> **Problem to work on**
Every line below that has the word "panel" counts once; report how many lines that makes, with no other words.

> **Exercise data**
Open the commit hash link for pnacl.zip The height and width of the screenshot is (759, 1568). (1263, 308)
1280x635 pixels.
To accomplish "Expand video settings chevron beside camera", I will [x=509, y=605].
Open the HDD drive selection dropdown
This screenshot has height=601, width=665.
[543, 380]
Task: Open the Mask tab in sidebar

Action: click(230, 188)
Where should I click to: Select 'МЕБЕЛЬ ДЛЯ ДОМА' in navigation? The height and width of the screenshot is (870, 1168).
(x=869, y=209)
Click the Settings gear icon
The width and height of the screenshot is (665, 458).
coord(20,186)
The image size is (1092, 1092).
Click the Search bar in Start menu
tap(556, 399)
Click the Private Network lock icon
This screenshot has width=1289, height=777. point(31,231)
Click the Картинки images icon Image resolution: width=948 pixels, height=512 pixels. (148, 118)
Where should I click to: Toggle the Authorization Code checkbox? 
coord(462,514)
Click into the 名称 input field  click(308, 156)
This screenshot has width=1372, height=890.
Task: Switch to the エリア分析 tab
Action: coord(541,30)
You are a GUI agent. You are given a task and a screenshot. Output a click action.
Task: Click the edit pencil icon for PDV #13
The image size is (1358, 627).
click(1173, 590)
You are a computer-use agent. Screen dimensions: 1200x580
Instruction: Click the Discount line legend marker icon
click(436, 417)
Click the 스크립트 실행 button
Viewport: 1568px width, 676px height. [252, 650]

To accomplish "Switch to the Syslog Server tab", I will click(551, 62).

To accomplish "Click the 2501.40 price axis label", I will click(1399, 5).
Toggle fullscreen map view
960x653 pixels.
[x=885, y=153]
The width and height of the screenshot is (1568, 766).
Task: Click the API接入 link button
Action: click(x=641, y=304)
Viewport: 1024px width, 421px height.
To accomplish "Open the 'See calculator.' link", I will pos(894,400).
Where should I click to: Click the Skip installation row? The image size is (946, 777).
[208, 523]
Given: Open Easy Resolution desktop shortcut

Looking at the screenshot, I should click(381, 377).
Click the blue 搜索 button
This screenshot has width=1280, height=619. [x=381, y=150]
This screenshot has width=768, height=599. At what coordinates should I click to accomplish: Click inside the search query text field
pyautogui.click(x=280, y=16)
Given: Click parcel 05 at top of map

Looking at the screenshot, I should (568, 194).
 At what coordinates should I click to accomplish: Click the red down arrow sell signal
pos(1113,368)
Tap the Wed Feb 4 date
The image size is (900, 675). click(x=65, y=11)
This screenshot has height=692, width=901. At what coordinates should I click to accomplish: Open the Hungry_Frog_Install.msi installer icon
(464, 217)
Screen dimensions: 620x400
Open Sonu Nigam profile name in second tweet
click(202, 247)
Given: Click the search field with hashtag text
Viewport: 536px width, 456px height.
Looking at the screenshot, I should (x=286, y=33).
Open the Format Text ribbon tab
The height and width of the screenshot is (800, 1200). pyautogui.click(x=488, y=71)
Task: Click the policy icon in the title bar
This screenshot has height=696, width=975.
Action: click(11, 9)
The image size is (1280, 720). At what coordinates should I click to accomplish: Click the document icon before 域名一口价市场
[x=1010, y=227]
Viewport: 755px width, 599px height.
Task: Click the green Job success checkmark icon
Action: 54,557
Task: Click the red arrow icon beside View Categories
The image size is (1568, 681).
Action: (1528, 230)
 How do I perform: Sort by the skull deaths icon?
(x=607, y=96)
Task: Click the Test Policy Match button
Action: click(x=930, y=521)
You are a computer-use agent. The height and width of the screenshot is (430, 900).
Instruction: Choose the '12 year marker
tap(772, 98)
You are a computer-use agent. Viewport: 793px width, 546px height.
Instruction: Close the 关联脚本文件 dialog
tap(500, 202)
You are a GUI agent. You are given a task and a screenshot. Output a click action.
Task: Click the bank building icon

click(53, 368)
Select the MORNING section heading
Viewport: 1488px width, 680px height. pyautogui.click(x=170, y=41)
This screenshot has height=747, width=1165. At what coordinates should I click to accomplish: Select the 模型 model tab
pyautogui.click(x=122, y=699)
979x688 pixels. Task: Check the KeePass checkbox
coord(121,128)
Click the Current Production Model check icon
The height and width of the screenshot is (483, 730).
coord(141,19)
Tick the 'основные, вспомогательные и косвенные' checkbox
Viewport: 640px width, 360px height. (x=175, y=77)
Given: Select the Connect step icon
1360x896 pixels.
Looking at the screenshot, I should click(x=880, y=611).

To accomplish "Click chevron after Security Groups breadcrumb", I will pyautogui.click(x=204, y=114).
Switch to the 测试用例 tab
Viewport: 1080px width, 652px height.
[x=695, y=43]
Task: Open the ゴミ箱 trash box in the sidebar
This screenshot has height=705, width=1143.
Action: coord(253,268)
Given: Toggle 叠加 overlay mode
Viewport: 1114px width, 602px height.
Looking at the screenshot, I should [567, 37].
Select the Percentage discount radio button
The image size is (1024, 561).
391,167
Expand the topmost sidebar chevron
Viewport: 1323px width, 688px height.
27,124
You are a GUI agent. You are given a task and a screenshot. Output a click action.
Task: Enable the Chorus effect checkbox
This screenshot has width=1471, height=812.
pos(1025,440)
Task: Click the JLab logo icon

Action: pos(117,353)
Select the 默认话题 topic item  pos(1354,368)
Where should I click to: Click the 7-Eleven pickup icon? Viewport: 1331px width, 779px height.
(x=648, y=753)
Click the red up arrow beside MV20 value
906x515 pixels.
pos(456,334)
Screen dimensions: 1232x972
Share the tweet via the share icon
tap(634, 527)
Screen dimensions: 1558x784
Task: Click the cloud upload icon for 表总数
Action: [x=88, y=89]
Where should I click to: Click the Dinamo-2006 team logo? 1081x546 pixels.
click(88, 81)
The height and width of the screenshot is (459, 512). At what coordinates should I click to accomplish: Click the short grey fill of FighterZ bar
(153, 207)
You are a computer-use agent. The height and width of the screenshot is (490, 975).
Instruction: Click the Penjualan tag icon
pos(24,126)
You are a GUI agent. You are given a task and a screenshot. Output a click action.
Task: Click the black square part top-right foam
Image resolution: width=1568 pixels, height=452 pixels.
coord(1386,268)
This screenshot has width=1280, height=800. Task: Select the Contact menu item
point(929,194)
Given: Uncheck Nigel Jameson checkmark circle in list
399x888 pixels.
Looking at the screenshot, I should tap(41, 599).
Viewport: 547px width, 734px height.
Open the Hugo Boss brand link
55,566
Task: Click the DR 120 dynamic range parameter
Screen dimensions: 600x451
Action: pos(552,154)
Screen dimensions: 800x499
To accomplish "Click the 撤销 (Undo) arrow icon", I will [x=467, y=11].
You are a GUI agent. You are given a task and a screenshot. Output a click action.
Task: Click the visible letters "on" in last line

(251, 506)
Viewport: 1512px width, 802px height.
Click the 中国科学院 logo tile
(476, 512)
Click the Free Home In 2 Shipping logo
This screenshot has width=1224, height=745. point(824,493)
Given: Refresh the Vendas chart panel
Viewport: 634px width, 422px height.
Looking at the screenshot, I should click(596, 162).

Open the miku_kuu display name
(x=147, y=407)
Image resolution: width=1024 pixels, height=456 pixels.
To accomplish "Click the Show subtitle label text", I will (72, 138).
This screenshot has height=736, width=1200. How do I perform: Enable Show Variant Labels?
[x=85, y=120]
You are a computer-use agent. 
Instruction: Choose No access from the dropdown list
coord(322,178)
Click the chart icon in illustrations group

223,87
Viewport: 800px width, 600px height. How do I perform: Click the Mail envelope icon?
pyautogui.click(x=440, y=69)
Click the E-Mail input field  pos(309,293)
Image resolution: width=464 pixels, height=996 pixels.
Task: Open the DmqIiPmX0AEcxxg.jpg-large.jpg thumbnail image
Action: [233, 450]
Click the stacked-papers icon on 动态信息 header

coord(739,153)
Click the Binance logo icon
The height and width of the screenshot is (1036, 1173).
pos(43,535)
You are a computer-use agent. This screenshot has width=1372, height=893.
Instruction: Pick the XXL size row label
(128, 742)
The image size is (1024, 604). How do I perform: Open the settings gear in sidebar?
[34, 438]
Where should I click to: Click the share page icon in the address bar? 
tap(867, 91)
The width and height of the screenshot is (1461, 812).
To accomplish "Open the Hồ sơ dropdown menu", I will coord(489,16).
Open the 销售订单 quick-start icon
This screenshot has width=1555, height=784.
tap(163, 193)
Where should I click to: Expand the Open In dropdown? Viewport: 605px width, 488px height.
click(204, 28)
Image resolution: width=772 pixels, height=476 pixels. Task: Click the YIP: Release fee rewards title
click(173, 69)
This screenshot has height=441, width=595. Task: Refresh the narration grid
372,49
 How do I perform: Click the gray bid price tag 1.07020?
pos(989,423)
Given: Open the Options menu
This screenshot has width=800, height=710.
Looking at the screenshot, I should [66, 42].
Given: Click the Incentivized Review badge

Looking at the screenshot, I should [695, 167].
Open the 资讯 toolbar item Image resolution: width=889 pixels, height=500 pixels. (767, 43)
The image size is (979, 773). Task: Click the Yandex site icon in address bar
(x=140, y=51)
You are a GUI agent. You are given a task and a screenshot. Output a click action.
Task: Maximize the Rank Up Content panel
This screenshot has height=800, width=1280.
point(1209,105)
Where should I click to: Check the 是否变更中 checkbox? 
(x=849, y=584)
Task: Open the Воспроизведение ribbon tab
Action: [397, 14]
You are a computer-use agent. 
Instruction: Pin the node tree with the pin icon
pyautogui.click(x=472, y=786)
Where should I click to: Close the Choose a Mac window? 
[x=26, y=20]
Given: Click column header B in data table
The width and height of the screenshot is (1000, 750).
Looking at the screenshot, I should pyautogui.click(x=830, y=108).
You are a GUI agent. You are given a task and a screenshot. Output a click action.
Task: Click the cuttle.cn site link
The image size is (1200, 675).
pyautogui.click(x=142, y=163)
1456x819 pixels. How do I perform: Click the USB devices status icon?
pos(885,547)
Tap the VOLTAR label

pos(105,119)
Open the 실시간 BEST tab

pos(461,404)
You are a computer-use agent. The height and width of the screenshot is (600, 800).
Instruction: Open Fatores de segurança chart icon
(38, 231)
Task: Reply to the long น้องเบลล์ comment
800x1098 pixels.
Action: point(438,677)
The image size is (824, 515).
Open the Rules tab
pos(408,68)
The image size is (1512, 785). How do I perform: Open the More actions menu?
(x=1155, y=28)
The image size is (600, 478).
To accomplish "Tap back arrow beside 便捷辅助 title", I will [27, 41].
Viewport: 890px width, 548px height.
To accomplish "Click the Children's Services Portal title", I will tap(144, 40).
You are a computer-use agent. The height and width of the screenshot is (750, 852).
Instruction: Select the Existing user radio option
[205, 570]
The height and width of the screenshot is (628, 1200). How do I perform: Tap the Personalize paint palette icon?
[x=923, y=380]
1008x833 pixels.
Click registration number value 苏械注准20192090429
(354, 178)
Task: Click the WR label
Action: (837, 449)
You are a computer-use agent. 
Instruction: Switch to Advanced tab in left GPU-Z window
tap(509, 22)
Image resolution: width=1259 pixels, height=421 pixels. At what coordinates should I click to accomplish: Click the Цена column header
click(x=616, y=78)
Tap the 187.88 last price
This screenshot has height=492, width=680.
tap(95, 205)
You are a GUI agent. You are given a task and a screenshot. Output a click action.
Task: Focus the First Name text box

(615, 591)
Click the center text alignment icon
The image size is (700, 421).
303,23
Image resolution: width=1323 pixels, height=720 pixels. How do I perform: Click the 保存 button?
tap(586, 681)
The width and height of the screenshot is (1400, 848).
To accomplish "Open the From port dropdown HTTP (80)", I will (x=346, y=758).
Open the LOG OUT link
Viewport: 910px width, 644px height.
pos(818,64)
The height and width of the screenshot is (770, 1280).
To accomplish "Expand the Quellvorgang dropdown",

> **Solution for this exercise**
2